Keloidler - tekrarlama eğiliminde olduklarından çıkarılması en zor lezyonlardır. Triamsinolon enjeksiyonları ve lezyonun cerrahi olarak çıkarılması kullanılmaktadır.
Akne izlerini gidermek için özel merhemler kullanabilir, yara iyileşir iyileşmez uygulamaya başlayabilir veya çeşitli terapötik tedaviler uygulayabilirsiniz. Yara izlerinin tedavisinde kullanılan diğer en popüler yöntemler arasında şunlar ayırt edilir:
- En sık olarak 2-3 saat boyunca (hijyen prosedürleri için aralarla) günde neredeyse 24 saat (hijyen prosedürleri için aralarla) yara üzerine giyilmesi gereken ince bir plaka (levha, yama) şeklinde kullanılan silikon jeller aylar. Özellikle ağrıya duyarlı veya daha invaziv tedavileri tolere edemeyen kişiler için faydalıdırlar.
- Presoterapi - esnek ve havadar malzemeden yapılmış uygun şekilde oturan (çoğunlukla ısmarlama) giysilerin (örn. Pressoterapinin dezavantajları uzun süreli tedavi ile ilgilidir (en az 6 - 12 ay).
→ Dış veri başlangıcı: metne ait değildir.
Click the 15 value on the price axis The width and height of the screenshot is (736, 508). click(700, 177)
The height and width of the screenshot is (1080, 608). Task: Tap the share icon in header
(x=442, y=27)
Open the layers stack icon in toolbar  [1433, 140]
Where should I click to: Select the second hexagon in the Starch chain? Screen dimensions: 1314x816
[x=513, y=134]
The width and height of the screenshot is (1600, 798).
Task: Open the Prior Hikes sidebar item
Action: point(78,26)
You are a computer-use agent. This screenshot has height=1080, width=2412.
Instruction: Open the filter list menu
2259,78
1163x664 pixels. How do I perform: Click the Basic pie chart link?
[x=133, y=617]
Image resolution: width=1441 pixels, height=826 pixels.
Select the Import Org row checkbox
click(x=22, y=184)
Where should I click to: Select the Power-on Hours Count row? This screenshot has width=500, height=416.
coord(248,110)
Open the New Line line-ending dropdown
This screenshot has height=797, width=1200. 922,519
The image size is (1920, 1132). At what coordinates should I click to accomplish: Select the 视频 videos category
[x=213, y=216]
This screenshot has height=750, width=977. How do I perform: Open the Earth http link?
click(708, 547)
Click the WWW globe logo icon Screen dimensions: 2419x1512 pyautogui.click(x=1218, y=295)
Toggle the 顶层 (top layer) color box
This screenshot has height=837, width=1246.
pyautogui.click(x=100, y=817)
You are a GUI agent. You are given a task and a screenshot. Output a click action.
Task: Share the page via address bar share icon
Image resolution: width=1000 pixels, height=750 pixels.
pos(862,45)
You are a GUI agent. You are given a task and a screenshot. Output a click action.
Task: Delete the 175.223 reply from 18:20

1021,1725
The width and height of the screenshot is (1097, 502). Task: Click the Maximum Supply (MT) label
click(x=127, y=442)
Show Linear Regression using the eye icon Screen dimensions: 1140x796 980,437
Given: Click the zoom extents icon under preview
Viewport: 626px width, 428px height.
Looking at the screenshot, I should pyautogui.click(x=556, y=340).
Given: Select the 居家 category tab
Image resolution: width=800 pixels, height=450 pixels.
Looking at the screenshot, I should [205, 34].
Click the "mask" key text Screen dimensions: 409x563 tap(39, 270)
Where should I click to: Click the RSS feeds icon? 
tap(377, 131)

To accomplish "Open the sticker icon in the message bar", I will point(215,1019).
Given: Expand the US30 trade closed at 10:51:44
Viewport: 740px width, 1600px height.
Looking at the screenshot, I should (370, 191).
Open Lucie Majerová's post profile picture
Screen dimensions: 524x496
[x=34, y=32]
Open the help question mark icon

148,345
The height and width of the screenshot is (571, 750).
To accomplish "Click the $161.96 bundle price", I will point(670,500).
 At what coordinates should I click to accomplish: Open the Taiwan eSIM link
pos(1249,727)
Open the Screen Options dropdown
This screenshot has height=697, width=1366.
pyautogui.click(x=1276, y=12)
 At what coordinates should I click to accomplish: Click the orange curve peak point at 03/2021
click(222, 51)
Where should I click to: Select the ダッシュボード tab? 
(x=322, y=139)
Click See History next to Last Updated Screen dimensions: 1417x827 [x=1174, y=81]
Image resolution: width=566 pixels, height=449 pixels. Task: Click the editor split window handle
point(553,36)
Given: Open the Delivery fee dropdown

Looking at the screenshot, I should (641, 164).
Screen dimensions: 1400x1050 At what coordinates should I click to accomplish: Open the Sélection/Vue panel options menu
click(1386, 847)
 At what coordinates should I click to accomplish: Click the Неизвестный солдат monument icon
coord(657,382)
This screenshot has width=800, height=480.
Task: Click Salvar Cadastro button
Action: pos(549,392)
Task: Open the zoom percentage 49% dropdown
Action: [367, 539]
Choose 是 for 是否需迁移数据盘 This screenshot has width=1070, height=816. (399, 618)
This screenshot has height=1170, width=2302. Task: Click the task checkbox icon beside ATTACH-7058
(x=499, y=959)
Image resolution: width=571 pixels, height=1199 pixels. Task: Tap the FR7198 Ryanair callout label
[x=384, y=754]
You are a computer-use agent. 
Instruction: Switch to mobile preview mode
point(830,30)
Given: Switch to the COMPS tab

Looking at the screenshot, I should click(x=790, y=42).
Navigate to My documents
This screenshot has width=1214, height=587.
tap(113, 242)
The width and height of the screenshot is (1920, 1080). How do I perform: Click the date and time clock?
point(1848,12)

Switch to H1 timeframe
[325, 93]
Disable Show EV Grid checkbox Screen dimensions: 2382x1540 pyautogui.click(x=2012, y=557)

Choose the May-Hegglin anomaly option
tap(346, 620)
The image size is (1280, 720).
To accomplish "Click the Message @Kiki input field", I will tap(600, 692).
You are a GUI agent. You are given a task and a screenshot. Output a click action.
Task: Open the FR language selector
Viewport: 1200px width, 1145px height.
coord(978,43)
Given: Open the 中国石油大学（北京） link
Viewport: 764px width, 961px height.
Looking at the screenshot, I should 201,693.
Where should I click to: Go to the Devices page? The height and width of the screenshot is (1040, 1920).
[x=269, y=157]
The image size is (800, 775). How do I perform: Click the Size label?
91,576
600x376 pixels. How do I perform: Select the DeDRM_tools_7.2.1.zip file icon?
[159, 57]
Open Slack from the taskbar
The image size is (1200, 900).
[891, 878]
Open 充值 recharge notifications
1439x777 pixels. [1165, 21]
- Steroid tedavisi - yaraya intradermal triamsinolon (bir tür kortikosteroid) enjeksiyonunu içerir. Son derece etkilidir ve daha basit ve daha az invaziv tedaviler başarısız olduğunda keloidler için birincil tedavi ve hipertrofik yara izleri için ikincil tedavidir.
- Radyoterapi - Tek başına veya cerrahi tedavi ile birlikte kullanılır.
- Lazer tedavisi - İlk tedaviden sonra renk değişikliği ve yara izi miktarı azalır, ancak genellikle üç seri akne lazer tedavisi yapılır.
- Yara izleri için merhemler - E vitamini, deniz soğanı özleri (Cepam, Contractubex), allantoin-sulfo-mukopolisakkarit jel, glikozaminoglikan jel ve diğerleri.
- Kriyoterapi - yara izlerinin derin dondurulması
4.2. Akne lazer
Lazer cilt gençleştirmede kullanılan, ciltteki renklenmeleri az altan veya epilasyon için kullanılan en etkili yöntemlerden biri şüphesiz. Son zamanlarda akne lezyonlarının tedavisinde yeni bir uygulama bulmuştur. Hastalar, ilk lazer tedavisi serisinden sonra cilt üzerindeki olumlu etkisini gözlemler. Tedaviyi tamamen tamamlamak için birkaç tedavi gereklidir. Akne izlerini ve diğer cilt hasarlarını ortadan kaldırmak için en az üç lazer seansı uygulamanız gerekir. Lazer, ölü epidermisi yüzeyinden uzaklaştırırken cildi pürüzsüzleştirir. Lazer ışını, ölü deri hücrelerini yakan, yeni hücreler için yer bırakır ve cildi pürüzsüz ve kusursuz bırakır. Lazer, cildin daha derin katmanlarında bulunan pürülan lezyonların yanı sıra cilt pürüzlerini de ortadan kaldırır. Akne sorunu yaşayan kişilere erken dönemde lazer tedavisi önerilir. Değişikliklerin cildin tüm yüzeyini kaplamaması önemlidir.